Potatoes Potato plant Potato plants

  1. Select a sunny well-drained site with good soil. If you have heavy soil or swampy soil, consider making a raised bed 30cm (12in) deep by mixing good soil and compost with existing soil. Potatoes like new soil, try to plant them in a new spot every year. Potatoes are a great way to break in new ground for growing other vegetables or crops. 
  2. Mix in as much well decomposed compost as you can spare. 
  3. Turn the ground over with a spade at least one full spade depth and break clods with the back of the spade. 
  4. Create furrows that are 20cm (8in) deep and 40cm (16in) apart, at the deepest point, so potatoes are ready for planting. 
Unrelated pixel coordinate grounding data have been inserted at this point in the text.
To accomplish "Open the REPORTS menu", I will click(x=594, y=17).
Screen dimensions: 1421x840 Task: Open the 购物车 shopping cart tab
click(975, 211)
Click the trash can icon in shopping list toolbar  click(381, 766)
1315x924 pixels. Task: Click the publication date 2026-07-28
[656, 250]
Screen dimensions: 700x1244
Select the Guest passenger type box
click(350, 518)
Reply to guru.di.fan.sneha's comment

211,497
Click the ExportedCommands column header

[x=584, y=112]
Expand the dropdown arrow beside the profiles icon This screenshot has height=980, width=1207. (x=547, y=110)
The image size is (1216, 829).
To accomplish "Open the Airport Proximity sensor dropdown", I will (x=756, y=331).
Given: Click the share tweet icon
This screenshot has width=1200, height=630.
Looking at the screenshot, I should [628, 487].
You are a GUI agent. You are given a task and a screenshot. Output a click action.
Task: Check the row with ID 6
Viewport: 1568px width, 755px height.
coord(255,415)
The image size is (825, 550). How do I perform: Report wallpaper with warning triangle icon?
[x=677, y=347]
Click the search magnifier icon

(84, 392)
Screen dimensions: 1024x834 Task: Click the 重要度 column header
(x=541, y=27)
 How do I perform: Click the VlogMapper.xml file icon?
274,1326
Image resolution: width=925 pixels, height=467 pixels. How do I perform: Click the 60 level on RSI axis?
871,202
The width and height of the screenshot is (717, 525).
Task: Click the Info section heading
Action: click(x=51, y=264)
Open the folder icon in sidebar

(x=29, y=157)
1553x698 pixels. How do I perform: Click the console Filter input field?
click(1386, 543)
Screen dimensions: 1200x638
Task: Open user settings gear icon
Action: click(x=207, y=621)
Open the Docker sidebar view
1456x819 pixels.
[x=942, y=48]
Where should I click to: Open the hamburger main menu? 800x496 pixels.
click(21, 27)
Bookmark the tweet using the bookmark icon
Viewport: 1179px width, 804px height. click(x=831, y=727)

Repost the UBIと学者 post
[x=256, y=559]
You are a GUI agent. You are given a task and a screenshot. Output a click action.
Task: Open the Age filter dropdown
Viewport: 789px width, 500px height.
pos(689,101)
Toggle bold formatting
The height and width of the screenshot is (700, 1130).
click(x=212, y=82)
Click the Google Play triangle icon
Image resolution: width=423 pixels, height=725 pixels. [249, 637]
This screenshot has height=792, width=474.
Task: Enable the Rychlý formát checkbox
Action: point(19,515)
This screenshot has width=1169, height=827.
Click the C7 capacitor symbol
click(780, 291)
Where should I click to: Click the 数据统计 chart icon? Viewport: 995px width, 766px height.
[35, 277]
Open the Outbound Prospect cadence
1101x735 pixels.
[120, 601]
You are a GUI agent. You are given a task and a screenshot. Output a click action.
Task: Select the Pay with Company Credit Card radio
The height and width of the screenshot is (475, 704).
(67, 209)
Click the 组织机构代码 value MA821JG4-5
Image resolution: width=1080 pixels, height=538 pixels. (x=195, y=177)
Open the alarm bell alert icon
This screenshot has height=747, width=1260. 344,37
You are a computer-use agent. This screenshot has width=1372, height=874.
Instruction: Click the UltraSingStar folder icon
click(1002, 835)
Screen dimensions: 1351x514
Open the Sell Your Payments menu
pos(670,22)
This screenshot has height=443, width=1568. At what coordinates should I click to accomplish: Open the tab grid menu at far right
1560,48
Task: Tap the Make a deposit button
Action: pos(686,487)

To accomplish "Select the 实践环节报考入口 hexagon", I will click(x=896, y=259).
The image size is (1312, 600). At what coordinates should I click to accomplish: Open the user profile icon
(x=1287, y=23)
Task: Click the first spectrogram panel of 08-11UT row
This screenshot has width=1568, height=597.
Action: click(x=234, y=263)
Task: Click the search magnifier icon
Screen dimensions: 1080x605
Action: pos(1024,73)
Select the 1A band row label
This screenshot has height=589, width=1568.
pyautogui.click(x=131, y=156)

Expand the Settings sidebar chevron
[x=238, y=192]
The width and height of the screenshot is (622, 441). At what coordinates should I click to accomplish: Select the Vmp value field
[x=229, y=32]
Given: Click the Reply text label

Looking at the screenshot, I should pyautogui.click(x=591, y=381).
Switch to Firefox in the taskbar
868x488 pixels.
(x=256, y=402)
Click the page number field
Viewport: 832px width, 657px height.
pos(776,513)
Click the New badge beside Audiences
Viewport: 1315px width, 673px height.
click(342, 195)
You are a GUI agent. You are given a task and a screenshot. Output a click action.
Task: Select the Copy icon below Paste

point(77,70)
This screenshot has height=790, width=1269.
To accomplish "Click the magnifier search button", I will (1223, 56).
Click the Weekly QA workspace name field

  5. Plant fresh certified seed potatoes as they will give highest yield with less disease. Also certified seed potatoes will not infect your land with potato diseases. 
  6. Plant seed potatoes 25cm (10in) apart in rows ad cover with 10cm (4in) of soil, leaving the potatoes to grow in the bottom of a shallow furrow.
  7. As potato plants grow, use a hoe to cultivate weeds in rows and as you cultivate slowly close furrows around the potatoes and hill soil around the stem of the potato plant. Do not bury too much of the plant at any one time as this will inhibit growth. 
  8. After several months of growth, potato plants should have soil hilled 20cm (8in) up the stem and have furrows instead of mounds on either side. It is these hilled up areas of soil where the new potatoes will grow and swell easily.
  9. As potato plants grow, top dress with Blood and Bone and all-purpose fertiliser. Keep plants moist while growing by irrigating regularly. Be particularly diligent and water heavily as the plants flower. 
  10. Baby Potatoes. A gourmet delight, these can generally be harvested around Christmas if the seed was sown by mid September. Dig around the base of the plant and see when they are ready. 
  11. Harvesting highest yield is obtained by digging potatoes after the plant has died to the ground, but you can dig potatoes any time from when the first bite-size baby potatoes are formed. To harvest use a garden fork, insert it deeply in the furrow beneath the hilled area and then push the fork up through the soil, lifting potatoes free of soil. 
  12. Once plants are dead and all potatoes have been harvested, store the potatoes in a dark cool spot.

NOTE: Never eat either a seed potato, or any potato with green on it!